In recent times, many of you may remember the news about a number of corporations pulling advertising dollars from YouTube, leaving various YouTube content creators very upset about declining revenue, and I’m sure Google and YouTube weren’t happy. . about the situation either.

Then I read that Proctor & Gamble, a major global digital marketing investor, recently cut more than $140 million in digital advertising due to ineffective online ads. Why did they say that these ads were ineffective? The top two reasons cited were that many of their ads ended up attached to content of objectionable quality, meaning that YouTube couldn’t discern which channels were good places to place these ads, and companies got their names and ads associated with the content. they did not want to be related in any way. And second, many of their ads fell into channels and places where “bots” were looking at the ads instead of human eyes. And the bots don’t spend money on products, so these ad dollars were just thrown away.

The funny thing was that after these ad cuts happened, these corporations saw virtually no loss in sales or business growth. The only thing that changed was the increase in the effectiveness rate of ad spend relative to sales.

In March, JP Morgan Chase reduced the 400,000 sites it had allowed to place ads on to just about 5,000 pre-approved sites, and as its chief marketing officer, Kristin Lemkau, quoted to the New York Times: “We haven’t seen any deterioration in our performance metrics “since the change”.

In recent years, we’ve seen corporations steadily move away from spending money on TV advertising and move to digital advertising because, frankly, there were so many more leads to be had per dollar spent online. Many digital marketing companies enjoyed spectacular growth in just a few years due to this windfall of money to spend on media.

For a time, it was a pipe dream, but now corporations are learning, as the examples above show. Now they’re creating the statistical charts and graphs they need to show their management teams how effective their media spend is. And now they can discern where their investment isn’t and dig into those stats to find out why, which is why they’re now seeing these types of write-downs happening across the corporate landscape and statements. being made as to why the cuts are occurring.
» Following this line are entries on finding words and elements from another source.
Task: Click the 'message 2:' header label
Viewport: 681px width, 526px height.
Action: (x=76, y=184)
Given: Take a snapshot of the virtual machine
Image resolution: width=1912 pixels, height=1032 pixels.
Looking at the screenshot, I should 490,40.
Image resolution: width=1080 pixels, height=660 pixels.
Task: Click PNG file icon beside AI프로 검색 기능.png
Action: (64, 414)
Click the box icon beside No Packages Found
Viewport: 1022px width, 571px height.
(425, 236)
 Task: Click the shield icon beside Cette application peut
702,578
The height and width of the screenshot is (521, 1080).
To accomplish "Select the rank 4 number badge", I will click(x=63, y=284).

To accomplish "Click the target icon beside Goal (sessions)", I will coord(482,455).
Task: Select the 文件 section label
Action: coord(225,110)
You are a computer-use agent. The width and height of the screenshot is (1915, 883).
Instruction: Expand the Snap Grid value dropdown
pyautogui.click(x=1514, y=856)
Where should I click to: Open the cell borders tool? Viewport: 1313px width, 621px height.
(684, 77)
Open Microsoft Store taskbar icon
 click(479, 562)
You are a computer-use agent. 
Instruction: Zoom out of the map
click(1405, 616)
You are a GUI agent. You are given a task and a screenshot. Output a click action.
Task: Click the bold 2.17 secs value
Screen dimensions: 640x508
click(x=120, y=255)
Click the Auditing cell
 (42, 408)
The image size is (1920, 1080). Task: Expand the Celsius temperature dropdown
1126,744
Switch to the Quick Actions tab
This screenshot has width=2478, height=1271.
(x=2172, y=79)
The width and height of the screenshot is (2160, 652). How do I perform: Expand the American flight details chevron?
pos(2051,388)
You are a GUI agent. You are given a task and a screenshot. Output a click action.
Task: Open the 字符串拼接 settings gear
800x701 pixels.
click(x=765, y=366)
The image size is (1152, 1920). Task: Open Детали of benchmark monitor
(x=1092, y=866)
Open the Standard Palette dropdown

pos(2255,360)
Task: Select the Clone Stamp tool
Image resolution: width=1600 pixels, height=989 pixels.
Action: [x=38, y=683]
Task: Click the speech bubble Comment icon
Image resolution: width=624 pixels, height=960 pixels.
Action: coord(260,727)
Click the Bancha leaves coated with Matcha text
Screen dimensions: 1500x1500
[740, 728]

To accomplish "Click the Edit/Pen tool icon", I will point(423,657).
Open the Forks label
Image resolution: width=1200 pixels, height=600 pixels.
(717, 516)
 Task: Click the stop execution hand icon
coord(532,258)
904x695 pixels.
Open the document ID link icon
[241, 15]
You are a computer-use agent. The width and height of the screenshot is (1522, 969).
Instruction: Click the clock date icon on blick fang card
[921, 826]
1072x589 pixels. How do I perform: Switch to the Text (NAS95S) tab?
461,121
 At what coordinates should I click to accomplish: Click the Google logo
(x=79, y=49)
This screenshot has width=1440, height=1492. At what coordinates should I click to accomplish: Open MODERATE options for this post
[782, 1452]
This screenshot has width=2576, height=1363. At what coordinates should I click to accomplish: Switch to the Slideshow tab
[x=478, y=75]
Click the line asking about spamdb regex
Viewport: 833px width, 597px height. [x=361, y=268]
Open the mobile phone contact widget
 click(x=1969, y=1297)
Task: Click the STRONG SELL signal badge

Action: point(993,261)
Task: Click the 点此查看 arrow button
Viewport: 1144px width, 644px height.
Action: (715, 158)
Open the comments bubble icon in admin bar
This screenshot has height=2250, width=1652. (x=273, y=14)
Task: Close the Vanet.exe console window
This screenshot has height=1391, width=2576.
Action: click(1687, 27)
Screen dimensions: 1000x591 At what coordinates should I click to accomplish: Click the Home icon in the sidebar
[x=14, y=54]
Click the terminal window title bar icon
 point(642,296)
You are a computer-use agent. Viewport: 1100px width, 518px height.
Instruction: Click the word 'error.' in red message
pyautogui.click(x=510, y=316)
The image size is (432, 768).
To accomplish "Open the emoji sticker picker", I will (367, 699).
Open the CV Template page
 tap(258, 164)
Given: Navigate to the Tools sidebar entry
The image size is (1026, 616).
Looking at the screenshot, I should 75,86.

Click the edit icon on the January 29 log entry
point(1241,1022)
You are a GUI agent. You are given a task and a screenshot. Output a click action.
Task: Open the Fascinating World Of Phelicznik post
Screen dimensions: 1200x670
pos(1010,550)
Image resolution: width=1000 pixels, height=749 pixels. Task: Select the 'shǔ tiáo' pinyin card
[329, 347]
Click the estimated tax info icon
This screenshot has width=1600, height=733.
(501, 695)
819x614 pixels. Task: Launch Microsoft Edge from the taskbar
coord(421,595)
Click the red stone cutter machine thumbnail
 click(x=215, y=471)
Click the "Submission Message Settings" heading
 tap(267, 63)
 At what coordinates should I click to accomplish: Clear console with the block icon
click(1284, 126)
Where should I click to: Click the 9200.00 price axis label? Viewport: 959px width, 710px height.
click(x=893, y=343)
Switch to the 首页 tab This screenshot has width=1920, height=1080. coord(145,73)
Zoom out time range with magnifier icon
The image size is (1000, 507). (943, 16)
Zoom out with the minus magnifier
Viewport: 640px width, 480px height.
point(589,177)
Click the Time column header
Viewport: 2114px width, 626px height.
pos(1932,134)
To get the media spending capital of these corporations today, it is becoming increasingly clear that digital marketing services companies must be prepared to show statistical evidence that the money spent will deliver the intended financial returns. And as a marketing company, you’ll need to be able to start answering questions about how you can manage your funds so that real people and not bots see the ads that are placed and that the ads are placed in quality places, sticking to quality. happy. If you can’t, you may end up being cut off just like the 3,500 websites that had profited from the JP Morgan Chase ads.

In short, it is getting harder to be a digital marketing company and it will get even harder. Online marketing services companies will have to do more due diligence as they find places to spend corporate advertising budgets. And more due diligence means more work that will reduce profit margins. However, if you want to stay in business long-term, it’s something you’ll need to be good at. Those that do will get additional business from advertising companies that don’t.